東工大など、貴金属を使わない金属間化合物アンモニア合成触媒を開発

シミュレーションから示唆された反応機構

科学技術振興機構(JST)は2018年1月23日、東京工業大学と高エネルギー加速器研究機構が共同で、貴金属を使わない高性能のアンモニア合成触媒を開発したと発表した。JST戦略的創造研究推進事業における成果だ。

温和な条件下でのアンモニア合成の触媒として、ルテニウム触媒の研究が進められているが、今回開発したのはルテニウムなどの貴金属の担持を必要としない高活性触媒だ。研究グループは、電子が陰イオン(アニオン)として働く化合物である「電子化物」(エレクトライド)の考え方を拡張した形で新しい触媒を検討。ランタン(La)とコバルト(Co)の金属間化合物「LaCoSi」が、貴金属を使用しなくても高い活性を示すことを発見した。

コバルトは従来よりルテニウムに次ぐ活性を持つことが知られていたが、金属間化合物LaCoSiは、これまでのコバルト系触媒でのアンモニア合成において最も高い活性を示すという。

加えて、今回開発した触媒による反応の活性化エネルギーが従来より低いために、窒素分子の切断(開裂)を速やかに行うことができ、低温でのプロセスに有利であることが分かった。さらにこの低い活性化エネルギーは、「窒素分子が触媒表面に吸着した際に、窒素分子の振動が励起状態にあり、そこから原子への開裂が生じる」という、これまで認められていなかった窒素分子の新しい活性化機構であることも示唆されたとしている。

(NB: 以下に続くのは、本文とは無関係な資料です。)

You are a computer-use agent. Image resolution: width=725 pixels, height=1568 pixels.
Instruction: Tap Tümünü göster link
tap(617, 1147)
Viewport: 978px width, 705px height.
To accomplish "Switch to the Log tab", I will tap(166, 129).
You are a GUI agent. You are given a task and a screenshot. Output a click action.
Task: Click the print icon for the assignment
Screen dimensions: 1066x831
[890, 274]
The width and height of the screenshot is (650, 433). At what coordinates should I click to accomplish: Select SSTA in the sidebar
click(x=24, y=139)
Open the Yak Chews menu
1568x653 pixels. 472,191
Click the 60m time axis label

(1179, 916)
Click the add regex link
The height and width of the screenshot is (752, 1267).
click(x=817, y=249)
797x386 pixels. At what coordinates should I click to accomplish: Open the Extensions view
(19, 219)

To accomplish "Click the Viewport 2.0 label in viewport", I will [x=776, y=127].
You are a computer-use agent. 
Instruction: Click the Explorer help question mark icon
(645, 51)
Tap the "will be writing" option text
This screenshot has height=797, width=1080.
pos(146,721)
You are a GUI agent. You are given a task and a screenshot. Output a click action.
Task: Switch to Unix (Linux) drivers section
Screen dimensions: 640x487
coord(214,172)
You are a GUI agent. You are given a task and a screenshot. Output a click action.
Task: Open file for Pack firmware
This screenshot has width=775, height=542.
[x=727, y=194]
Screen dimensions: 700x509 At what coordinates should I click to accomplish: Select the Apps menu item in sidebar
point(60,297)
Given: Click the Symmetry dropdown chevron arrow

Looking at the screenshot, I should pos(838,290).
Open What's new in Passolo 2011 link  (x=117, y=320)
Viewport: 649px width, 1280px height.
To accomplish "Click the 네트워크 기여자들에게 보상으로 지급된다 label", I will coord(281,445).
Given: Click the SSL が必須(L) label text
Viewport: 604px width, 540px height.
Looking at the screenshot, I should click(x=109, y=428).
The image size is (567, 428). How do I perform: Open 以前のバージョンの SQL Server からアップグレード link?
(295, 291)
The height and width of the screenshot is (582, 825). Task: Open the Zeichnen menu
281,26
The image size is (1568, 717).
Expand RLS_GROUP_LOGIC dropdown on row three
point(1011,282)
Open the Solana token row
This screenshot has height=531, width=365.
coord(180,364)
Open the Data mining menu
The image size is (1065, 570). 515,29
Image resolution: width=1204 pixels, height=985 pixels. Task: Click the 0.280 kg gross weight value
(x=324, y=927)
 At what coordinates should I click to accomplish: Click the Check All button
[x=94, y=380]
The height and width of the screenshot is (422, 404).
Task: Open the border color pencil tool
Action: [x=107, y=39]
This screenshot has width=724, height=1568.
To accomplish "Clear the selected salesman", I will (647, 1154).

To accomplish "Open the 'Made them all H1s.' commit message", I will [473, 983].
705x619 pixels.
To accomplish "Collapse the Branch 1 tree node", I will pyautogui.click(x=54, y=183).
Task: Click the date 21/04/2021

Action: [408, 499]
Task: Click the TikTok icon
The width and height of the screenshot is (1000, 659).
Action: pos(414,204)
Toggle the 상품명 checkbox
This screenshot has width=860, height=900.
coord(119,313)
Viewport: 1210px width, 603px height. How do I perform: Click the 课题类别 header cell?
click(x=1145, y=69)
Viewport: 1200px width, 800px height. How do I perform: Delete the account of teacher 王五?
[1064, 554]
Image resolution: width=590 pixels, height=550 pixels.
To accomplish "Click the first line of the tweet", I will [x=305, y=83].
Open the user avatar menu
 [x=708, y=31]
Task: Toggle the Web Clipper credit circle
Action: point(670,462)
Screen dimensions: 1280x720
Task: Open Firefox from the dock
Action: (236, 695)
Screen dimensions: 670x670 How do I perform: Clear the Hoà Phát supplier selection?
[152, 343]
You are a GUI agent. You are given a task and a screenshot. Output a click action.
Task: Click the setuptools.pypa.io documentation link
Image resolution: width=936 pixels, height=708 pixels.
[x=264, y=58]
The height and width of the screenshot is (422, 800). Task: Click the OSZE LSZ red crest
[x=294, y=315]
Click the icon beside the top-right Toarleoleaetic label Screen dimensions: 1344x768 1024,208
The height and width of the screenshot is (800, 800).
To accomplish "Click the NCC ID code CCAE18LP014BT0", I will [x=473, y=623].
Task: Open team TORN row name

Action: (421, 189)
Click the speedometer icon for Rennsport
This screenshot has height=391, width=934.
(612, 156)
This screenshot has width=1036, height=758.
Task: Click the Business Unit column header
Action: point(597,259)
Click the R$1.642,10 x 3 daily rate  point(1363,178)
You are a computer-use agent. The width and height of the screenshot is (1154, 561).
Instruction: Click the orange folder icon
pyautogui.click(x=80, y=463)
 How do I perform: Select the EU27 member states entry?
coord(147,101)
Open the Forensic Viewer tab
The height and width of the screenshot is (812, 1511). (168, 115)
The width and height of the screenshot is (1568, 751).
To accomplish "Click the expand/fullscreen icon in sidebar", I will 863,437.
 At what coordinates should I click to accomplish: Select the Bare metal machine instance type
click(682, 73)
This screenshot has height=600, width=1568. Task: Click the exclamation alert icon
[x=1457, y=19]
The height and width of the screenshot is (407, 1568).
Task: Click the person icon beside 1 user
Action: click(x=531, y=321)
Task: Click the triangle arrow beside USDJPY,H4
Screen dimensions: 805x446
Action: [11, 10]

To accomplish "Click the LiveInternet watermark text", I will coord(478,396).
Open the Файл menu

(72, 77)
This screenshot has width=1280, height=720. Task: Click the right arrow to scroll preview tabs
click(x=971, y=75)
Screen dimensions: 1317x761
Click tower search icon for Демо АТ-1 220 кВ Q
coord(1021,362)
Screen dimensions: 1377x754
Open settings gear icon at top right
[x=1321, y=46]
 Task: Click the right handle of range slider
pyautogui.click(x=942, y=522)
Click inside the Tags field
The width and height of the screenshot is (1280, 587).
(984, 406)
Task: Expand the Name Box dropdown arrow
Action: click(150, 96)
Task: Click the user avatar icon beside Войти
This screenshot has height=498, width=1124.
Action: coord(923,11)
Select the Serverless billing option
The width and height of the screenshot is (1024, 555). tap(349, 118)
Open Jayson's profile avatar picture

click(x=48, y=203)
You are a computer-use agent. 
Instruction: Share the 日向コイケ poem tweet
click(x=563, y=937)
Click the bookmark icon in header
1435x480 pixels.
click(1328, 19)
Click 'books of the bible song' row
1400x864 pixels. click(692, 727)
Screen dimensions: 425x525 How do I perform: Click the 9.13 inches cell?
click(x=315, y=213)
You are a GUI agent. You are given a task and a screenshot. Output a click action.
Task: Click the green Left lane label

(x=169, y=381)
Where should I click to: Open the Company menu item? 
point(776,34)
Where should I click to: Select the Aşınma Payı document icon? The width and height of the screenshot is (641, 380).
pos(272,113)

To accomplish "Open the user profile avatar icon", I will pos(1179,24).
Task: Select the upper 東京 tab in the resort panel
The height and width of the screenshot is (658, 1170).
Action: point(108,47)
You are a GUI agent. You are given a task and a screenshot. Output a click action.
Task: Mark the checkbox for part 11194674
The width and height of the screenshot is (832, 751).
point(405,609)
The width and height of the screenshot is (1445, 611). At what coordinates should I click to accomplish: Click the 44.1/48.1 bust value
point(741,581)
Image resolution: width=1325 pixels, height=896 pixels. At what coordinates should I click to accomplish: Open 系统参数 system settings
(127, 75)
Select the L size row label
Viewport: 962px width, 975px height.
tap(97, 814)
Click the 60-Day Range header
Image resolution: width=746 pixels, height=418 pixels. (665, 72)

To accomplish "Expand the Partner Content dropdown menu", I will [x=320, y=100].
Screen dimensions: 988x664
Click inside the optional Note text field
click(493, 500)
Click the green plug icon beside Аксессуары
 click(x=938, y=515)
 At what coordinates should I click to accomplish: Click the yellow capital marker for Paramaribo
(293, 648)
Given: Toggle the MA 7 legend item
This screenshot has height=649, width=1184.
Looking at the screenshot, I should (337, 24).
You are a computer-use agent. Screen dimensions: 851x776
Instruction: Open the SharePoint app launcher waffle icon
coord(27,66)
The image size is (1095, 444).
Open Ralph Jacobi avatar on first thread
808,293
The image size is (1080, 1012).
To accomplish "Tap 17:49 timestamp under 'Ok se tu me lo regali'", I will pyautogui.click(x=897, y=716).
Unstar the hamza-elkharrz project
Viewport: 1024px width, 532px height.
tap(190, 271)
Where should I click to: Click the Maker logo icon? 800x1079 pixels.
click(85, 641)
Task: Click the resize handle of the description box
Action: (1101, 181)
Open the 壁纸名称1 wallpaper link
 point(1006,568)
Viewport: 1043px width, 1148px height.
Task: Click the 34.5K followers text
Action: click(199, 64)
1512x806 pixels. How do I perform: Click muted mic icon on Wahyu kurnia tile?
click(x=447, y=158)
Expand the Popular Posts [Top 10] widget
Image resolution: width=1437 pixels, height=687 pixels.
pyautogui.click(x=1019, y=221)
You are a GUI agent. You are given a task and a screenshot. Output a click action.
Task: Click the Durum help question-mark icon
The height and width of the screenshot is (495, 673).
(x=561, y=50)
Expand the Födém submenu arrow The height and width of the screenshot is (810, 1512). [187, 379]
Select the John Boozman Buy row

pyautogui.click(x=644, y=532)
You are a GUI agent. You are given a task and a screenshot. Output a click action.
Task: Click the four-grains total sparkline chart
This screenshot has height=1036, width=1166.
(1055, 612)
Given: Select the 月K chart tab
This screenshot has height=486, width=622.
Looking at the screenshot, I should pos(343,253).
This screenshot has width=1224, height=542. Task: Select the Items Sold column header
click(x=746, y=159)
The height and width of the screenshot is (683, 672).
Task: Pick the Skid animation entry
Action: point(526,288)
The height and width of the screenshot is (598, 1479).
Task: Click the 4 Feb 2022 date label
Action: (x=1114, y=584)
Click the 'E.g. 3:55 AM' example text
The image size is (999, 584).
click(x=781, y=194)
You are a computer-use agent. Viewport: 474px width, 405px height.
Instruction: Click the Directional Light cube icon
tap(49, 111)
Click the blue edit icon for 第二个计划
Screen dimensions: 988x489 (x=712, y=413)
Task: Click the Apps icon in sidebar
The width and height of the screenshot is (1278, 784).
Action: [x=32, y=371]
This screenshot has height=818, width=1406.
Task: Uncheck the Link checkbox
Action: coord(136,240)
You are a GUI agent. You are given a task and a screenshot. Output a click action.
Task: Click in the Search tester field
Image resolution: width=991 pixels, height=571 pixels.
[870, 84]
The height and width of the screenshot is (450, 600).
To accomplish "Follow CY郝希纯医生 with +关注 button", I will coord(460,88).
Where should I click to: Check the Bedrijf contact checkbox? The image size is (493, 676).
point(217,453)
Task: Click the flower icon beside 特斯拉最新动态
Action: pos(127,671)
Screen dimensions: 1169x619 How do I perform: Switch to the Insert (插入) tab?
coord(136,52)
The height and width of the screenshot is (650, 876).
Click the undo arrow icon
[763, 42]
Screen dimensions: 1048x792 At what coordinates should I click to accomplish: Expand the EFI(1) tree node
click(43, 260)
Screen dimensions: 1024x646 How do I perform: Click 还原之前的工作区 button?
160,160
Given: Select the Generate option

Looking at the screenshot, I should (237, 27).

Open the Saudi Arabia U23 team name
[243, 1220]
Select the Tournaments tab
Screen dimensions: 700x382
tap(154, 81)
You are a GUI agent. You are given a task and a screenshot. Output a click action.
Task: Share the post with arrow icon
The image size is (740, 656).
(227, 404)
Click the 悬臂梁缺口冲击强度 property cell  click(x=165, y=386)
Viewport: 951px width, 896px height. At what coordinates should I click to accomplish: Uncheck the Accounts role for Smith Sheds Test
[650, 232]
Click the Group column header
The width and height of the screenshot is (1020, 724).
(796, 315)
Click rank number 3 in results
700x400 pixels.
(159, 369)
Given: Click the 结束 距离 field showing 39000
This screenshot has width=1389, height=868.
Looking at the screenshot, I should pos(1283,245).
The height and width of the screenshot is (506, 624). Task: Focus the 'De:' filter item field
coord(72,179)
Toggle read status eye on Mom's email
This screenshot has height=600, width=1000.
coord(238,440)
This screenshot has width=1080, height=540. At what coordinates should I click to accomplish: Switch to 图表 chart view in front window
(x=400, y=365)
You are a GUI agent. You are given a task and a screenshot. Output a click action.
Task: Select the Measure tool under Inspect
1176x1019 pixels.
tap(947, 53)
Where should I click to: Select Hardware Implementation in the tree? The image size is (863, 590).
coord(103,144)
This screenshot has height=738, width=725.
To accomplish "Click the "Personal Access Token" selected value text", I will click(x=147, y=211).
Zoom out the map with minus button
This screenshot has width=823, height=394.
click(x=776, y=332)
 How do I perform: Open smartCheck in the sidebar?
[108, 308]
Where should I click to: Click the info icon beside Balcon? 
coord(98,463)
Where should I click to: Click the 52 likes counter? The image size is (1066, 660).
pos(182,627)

同研究グループによると、今回用いた触媒は比表面積が小さいことから、更なる高活性化を目指すには、ナノ粒子化による比表面積増加が最もストレートなアプローチになるという。また、同様のコンセプトで物質探索することで、窒素分子や炭酸ガスなどの不活性分子の、低温下での効率的な活性化につながることが期待されるとしている。